L’Helvète Georges Panchard, lui, premier francophone à être publié dans la collection Ailleurs & Demain chez Laffont (dirigée par Gérard Klein) depuis Michel Jeury dans les années quatre-vingt, est plus réaliste.
Forteresse, son premier roman, situe son récit en 2039, une douzaine d’années après les guerres du Réveil entre l’Orient islamiste et l’Europe libérale. Tandis que cette dernière se débarrasse de ses ultimes ressortissants musulmans, les Etats-Unis sont devenus nation évangéliste, puritaine, obèse – quant au reste du monde, hormis les Yakuzas
hi-tech, nous n’en saurons quasiment rien. Pour Georges Panchard il ne fait pas de doute que l’Europe, manoeuvrée par des multinationales toutes puissantes dont les dirigeants – les vrais maîtres du monde – se terrent dans d’inexpugnables « forteresses » afin d’échapper aux spadassins des mafias et des concurrents, cette Europe-là – la nôtre, à moyen terme – ne saurait assimiler l’Islam djihadiste, pas plus d’ailleurs que le Christianisme, dont l’Amérique protestante, ployant sous son propre poids – où l’individu est nié dans son corps comme dans son esprit –, représente l’impasse la plus éloquente. Les ardents (lire : fanatiques) défenseurs de l’Occident
chrétien me font d’ailleurs penser aux myriades de planètes, dans
Des milliards de tapis de cheveux de l’Allemand Andreas Eschbach (L’Atalante), dont les habitants, isolés du reste de la galaxie, vénèrent encore l’Empereur-Dieu tout puissant alors que celui-ci est mort des années plus tôt, vaincu par les rebelles qui depuis lors sont au pouvoir…
Les auteurs les plus passionnants proposent ainsi une vision souvent très noire, mais jamais binaire de l’avenir de l’Occident – Christopher Priest, avec
Le Rat blanc (Presses de la cité), dans lequel l’Islam a conquis la planète, démontrait même que c’est le rejet xénophobe de l’étranger, et non son intégration, qui excite les frictions interethniques ou religieuses.

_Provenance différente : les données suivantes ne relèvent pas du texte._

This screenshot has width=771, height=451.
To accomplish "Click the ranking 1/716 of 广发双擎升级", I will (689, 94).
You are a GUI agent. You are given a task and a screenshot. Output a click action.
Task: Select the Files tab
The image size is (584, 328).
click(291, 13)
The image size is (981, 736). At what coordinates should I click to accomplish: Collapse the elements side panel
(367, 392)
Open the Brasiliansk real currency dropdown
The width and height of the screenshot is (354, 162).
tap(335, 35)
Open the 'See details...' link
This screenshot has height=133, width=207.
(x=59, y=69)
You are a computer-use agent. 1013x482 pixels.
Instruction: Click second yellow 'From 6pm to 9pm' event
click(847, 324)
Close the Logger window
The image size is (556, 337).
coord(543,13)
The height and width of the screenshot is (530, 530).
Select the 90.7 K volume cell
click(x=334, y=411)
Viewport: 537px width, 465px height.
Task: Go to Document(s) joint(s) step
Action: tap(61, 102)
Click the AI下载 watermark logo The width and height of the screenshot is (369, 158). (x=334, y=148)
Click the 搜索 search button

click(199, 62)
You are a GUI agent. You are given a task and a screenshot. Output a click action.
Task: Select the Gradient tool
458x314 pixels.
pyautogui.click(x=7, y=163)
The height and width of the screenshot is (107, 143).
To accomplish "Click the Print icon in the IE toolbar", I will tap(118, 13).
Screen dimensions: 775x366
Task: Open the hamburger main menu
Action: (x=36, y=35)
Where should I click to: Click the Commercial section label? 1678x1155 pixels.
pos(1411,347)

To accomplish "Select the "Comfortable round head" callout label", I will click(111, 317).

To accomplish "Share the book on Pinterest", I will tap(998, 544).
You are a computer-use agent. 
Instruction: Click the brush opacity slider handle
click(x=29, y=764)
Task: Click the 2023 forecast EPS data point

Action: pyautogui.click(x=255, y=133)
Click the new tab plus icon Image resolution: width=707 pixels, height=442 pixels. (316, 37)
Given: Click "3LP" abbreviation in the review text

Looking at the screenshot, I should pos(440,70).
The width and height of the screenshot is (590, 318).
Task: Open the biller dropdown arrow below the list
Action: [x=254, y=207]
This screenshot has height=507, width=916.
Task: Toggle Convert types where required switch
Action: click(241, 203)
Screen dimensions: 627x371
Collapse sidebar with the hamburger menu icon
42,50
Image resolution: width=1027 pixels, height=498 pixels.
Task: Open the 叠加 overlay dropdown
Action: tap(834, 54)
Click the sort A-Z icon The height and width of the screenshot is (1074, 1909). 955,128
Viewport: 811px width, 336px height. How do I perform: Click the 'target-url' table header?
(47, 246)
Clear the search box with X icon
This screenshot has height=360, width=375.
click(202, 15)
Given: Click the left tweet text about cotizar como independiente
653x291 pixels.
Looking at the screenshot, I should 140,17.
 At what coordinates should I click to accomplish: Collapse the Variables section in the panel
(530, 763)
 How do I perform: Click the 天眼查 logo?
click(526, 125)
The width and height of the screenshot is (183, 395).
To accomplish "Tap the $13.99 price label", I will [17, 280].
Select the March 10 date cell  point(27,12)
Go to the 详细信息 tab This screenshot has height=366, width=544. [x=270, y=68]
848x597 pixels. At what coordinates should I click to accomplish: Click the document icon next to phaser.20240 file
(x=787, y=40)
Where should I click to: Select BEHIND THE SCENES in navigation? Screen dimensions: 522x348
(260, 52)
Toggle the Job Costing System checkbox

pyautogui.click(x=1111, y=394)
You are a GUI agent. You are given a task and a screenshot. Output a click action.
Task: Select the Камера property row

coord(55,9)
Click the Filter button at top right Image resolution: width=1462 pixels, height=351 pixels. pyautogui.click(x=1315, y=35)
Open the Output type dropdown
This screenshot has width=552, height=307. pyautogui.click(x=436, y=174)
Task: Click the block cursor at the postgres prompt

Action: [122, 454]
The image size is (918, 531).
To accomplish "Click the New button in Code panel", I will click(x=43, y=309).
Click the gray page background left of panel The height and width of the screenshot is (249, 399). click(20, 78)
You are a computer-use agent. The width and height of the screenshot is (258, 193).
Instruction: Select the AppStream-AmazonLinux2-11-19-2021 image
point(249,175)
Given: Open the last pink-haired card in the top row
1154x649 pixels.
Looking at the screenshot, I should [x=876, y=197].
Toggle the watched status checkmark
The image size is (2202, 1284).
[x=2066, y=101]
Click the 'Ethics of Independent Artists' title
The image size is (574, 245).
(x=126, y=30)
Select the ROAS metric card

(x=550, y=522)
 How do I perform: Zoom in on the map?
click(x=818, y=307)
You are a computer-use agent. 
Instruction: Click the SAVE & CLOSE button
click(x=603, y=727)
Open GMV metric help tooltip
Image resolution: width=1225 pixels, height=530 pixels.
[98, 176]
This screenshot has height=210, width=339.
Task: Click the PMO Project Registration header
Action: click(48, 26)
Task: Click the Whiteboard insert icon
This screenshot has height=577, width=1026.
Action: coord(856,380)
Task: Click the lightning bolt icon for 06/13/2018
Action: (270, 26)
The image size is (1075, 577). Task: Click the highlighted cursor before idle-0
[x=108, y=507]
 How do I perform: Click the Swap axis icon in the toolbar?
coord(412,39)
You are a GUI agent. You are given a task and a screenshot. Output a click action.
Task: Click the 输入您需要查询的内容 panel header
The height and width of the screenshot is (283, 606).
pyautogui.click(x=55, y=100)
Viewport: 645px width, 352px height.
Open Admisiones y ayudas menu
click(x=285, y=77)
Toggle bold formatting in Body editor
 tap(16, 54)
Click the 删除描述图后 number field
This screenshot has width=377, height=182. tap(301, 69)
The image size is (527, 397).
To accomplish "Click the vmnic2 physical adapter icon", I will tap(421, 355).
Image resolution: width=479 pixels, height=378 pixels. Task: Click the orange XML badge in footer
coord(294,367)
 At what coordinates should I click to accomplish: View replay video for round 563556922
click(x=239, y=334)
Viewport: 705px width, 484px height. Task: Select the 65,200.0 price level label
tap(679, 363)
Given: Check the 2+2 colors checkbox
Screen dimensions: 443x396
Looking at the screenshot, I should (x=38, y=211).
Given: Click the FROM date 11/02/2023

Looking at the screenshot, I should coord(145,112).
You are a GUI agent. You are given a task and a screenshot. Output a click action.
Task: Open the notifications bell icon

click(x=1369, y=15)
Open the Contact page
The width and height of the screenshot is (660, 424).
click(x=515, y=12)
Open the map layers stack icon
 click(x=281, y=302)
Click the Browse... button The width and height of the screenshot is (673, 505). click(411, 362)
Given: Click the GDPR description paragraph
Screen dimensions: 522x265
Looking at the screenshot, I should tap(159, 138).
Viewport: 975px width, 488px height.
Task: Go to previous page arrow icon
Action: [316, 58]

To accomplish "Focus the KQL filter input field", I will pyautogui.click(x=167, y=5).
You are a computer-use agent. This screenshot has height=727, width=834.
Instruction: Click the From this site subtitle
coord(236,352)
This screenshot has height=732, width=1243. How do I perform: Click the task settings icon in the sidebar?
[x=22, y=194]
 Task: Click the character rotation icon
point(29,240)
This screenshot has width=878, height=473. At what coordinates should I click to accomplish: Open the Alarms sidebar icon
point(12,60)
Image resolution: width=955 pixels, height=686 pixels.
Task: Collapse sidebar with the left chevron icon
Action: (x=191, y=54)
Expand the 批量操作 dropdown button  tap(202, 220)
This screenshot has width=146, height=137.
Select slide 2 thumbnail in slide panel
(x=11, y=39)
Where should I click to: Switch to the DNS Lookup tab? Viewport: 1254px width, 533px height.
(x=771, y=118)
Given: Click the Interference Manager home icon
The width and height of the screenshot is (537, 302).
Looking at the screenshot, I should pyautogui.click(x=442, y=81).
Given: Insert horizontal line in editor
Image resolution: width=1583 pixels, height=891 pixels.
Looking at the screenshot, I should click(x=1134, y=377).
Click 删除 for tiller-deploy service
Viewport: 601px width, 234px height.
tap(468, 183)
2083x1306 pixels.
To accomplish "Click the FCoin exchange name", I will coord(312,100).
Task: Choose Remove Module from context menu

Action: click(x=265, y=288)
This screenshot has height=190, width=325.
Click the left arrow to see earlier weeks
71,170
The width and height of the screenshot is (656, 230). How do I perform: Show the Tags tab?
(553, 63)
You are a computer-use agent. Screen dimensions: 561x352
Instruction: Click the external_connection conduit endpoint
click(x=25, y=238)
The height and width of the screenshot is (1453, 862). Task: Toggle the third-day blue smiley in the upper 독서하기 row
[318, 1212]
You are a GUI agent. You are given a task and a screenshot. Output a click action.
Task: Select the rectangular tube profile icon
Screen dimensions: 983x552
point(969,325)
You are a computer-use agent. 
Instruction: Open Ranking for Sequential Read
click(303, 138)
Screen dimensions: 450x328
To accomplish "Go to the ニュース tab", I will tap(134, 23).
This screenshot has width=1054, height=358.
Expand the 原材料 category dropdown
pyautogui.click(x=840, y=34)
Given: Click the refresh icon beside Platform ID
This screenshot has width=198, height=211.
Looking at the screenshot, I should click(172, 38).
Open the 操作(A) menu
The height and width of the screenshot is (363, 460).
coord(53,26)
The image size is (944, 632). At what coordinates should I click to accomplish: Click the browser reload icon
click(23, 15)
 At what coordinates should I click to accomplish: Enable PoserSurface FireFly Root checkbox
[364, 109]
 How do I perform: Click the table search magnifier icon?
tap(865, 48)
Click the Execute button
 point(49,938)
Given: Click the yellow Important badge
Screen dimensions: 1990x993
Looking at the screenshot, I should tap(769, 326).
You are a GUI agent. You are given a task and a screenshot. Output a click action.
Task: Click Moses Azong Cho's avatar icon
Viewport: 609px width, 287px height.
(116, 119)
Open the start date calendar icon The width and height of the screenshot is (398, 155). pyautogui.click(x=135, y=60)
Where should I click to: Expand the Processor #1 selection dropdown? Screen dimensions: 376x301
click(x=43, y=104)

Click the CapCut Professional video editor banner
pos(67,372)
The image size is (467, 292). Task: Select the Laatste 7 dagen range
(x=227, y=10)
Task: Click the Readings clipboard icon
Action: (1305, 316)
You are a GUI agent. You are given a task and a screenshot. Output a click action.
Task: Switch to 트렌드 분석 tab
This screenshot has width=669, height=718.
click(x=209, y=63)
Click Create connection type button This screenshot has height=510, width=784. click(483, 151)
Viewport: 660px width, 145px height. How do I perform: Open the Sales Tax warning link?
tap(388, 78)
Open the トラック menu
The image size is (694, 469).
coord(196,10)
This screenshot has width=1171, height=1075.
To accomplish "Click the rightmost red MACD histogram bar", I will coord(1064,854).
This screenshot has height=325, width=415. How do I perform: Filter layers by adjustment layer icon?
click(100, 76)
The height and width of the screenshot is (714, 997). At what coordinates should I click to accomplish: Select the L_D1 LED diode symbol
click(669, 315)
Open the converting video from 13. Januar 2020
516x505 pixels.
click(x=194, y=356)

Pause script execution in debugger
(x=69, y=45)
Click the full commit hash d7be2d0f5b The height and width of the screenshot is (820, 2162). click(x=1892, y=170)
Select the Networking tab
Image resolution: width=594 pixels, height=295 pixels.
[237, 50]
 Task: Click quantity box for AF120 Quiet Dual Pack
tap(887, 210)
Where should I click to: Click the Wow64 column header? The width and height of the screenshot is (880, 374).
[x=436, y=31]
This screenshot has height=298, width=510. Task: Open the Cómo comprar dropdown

Ainsi le jeune Stéphane Beauverger, dans son excellent
Chromozone (éditions La Volte), autre thriller d’anticipation dans la veine de
Babylon babies de Dantec ou de
Rock Machine de Norman Spinrad, montre une Marseille post-apocalyptique divisée en territoires communautaires – « l’ordre » étant assuré par des milices privées. Parmi ces minorités dominantes se trouvent les Musulmans bien sûr, en position de force dans le sud de la France. Mais cet Islam, soucieux de survivre et de prospérer dans une société néodarwinienne où la puissance économique fait loi, est plutôt modéré – on utilise même un mutant, Khaleel, pour intercepter et analyser les flux d’informations « phéromoniques » (qui remplacent, dans le roman, les informations numériques totalement détruites par un virus militaire).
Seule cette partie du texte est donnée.